Records from a data source
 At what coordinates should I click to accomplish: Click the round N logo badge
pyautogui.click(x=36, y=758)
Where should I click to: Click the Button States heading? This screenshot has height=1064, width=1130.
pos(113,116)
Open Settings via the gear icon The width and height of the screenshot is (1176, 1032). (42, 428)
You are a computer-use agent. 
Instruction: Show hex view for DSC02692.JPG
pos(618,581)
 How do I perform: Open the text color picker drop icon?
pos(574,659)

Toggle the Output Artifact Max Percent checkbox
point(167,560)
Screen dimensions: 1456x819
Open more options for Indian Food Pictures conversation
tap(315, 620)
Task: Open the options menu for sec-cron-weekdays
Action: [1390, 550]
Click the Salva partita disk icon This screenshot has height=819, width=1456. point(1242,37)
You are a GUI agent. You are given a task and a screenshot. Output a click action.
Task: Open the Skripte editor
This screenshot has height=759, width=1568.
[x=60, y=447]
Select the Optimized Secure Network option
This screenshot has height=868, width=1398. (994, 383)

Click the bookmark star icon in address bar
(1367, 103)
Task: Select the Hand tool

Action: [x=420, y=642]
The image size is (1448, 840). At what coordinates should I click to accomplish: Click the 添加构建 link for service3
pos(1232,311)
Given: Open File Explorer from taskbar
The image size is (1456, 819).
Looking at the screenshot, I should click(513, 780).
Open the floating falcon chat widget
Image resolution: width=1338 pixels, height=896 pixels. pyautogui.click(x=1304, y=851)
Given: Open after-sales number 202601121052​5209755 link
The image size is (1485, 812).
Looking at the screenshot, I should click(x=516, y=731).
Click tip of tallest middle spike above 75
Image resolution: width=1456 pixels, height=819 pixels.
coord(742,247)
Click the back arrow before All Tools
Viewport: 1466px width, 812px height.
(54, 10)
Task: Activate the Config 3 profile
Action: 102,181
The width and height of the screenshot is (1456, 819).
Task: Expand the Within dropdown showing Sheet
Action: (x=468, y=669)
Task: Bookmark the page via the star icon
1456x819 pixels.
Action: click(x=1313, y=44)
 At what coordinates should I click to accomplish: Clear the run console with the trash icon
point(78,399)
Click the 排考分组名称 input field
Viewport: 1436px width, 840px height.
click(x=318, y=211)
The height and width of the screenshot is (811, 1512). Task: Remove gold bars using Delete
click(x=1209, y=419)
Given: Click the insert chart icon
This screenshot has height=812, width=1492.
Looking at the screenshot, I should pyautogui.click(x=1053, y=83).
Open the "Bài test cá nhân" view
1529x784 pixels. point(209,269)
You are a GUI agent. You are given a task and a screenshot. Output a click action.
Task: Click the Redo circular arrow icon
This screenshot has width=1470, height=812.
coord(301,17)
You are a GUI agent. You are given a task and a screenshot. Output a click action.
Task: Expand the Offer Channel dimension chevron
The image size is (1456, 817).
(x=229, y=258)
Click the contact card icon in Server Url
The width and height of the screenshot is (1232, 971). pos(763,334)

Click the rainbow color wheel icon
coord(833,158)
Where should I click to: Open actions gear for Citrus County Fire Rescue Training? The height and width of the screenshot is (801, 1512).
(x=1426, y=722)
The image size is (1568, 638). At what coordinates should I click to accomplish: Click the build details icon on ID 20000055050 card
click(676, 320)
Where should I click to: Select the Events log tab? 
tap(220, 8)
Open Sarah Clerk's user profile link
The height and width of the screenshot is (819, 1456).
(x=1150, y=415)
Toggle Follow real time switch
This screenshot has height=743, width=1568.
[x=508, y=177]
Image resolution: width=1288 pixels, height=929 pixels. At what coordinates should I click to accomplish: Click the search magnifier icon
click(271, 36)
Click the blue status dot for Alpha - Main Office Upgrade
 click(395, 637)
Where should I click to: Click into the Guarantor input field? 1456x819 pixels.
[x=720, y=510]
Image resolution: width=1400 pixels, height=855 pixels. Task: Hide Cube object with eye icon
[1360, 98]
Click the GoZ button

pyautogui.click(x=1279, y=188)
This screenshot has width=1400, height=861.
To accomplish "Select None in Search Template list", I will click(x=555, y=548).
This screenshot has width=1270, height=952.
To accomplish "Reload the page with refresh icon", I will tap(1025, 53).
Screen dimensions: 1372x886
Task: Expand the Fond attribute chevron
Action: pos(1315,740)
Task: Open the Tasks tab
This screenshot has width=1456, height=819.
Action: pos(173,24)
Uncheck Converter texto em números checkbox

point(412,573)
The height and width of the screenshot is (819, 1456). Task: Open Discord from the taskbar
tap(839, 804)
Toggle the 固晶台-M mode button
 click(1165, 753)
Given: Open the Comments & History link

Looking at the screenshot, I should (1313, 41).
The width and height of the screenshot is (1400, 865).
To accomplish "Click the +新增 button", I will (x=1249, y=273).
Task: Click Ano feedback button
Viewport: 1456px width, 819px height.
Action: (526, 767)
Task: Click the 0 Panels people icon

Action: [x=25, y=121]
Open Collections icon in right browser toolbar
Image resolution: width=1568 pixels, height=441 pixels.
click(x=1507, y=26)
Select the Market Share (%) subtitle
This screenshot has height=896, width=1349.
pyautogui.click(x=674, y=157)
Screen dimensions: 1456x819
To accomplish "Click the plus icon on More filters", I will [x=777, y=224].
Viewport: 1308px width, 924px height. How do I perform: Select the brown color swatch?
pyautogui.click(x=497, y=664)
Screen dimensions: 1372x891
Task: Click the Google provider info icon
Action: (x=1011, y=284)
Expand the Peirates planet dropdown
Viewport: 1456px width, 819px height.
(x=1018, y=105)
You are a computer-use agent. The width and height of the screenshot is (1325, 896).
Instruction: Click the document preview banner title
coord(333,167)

TASK BRIEF
Could all of the entries be retyped word for word?

EXERCISE OUTPUT
 At what coordinates should I click to accomplish: Click the round N logo badge
pyautogui.click(x=36, y=758)
Where should I click to: Click the Button States heading? This screenshot has height=1064, width=1130.
pos(113,116)
Open Settings via the gear icon The width and height of the screenshot is (1176, 1032). (42, 428)
You are a computer-use agent. 
Instruction: Show hex view for DSC02692.JPG
pos(618,581)
 How do I perform: Open the text color picker drop icon?
pos(574,659)

Toggle the Output Artifact Max Percent checkbox
point(167,560)
Screen dimensions: 1456x819
Open more options for Indian Food Pictures conversation
tap(315, 620)
Task: Open the options menu for sec-cron-weekdays
Action: [1390, 550]
Click the Salva partita disk icon This screenshot has height=819, width=1456. point(1242,37)
You are a GUI agent. You are given a task and a screenshot. Output a click action.
Task: Open the Skripte editor
This screenshot has height=759, width=1568.
[x=60, y=447]
Select the Optimized Secure Network option
This screenshot has height=868, width=1398. (994, 383)

Click the bookmark star icon in address bar
(1367, 103)
Task: Select the Hand tool

Action: [x=420, y=642]
The image size is (1448, 840). At what coordinates should I click to accomplish: Click the 添加构建 link for service3
pos(1232,311)
Given: Open File Explorer from taskbar
The image size is (1456, 819).
Looking at the screenshot, I should click(513, 780).
Open the floating falcon chat widget
Image resolution: width=1338 pixels, height=896 pixels. pyautogui.click(x=1304, y=851)
Given: Open after-sales number 202601121052​5209755 link
The image size is (1485, 812).
Looking at the screenshot, I should click(x=516, y=731).
Click tip of tallest middle spike above 75
Image resolution: width=1456 pixels, height=819 pixels.
coord(742,247)
Click the back arrow before All Tools
Viewport: 1466px width, 812px height.
(54, 10)
Task: Activate the Config 3 profile
Action: 102,181
The width and height of the screenshot is (1456, 819).
Task: Expand the Within dropdown showing Sheet
Action: (x=468, y=669)
Task: Bookmark the page via the star icon
1456x819 pixels.
Action: click(x=1313, y=44)
 At what coordinates should I click to accomplish: Clear the run console with the trash icon
point(78,399)
Click the 排考分组名称 input field
Viewport: 1436px width, 840px height.
click(x=318, y=211)
The height and width of the screenshot is (811, 1512). Task: Remove gold bars using Delete
click(x=1209, y=419)
Given: Click the insert chart icon
This screenshot has height=812, width=1492.
Looking at the screenshot, I should pyautogui.click(x=1053, y=83).
Open the "Bài test cá nhân" view
1529x784 pixels. point(209,269)
You are a GUI agent. You are given a task and a screenshot. Output a click action.
Task: Click the Redo circular arrow icon
This screenshot has width=1470, height=812.
coord(301,17)
You are a GUI agent. You are given a task and a screenshot. Output a click action.
Task: Expand the Offer Channel dimension chevron
The image size is (1456, 817).
(x=229, y=258)
Click the contact card icon in Server Url
The width and height of the screenshot is (1232, 971). pos(763,334)

Click the rainbow color wheel icon
coord(833,158)
Where should I click to: Open actions gear for Citrus County Fire Rescue Training? The height and width of the screenshot is (801, 1512).
(x=1426, y=722)
The image size is (1568, 638). At what coordinates should I click to accomplish: Click the build details icon on ID 20000055050 card
click(676, 320)
Where should I click to: Select the Events log tab? 
tap(220, 8)
Open Sarah Clerk's user profile link
The height and width of the screenshot is (819, 1456).
(x=1150, y=415)
Toggle Follow real time switch
This screenshot has height=743, width=1568.
[x=508, y=177]
Image resolution: width=1288 pixels, height=929 pixels. At what coordinates should I click to accomplish: Click the search magnifier icon
click(271, 36)
Click the blue status dot for Alpha - Main Office Upgrade
 click(395, 637)
Where should I click to: Click into the Guarantor input field? 1456x819 pixels.
[x=720, y=510]
Image resolution: width=1400 pixels, height=855 pixels. Task: Hide Cube object with eye icon
[1360, 98]
Click the GoZ button

pyautogui.click(x=1279, y=188)
This screenshot has width=1400, height=861.
To accomplish "Select None in Search Template list", I will click(x=555, y=548).
This screenshot has width=1270, height=952.
To accomplish "Reload the page with refresh icon", I will tap(1025, 53).
Screen dimensions: 1372x886
Task: Expand the Fond attribute chevron
Action: pos(1315,740)
Task: Open the Tasks tab
This screenshot has width=1456, height=819.
Action: pos(173,24)
Uncheck Converter texto em números checkbox

point(412,573)
The height and width of the screenshot is (819, 1456). Task: Open Discord from the taskbar
tap(839, 804)
Toggle the 固晶台-M mode button
 click(1165, 753)
Given: Open the Comments & History link

Looking at the screenshot, I should (1313, 41).
The width and height of the screenshot is (1400, 865).
To accomplish "Click the +新增 button", I will (x=1249, y=273).
Task: Click Ano feedback button
Viewport: 1456px width, 819px height.
Action: (526, 767)
Task: Click the 0 Panels people icon

Action: [x=25, y=121]
Open Collections icon in right browser toolbar
Image resolution: width=1568 pixels, height=441 pixels.
click(x=1507, y=26)
Select the Market Share (%) subtitle
This screenshot has height=896, width=1349.
pyautogui.click(x=674, y=157)
Screen dimensions: 1456x819
To accomplish "Click the plus icon on More filters", I will [x=777, y=224].
Viewport: 1308px width, 924px height. How do I perform: Select the brown color swatch?
pyautogui.click(x=497, y=664)
Screen dimensions: 1372x891
Task: Click the Google provider info icon
Action: (x=1011, y=284)
Expand the Peirates planet dropdown
Viewport: 1456px width, 819px height.
(x=1018, y=105)
You are a computer-use agent. The width and height of the screenshot is (1325, 896).
Instruction: Click the document preview banner title
coord(333,167)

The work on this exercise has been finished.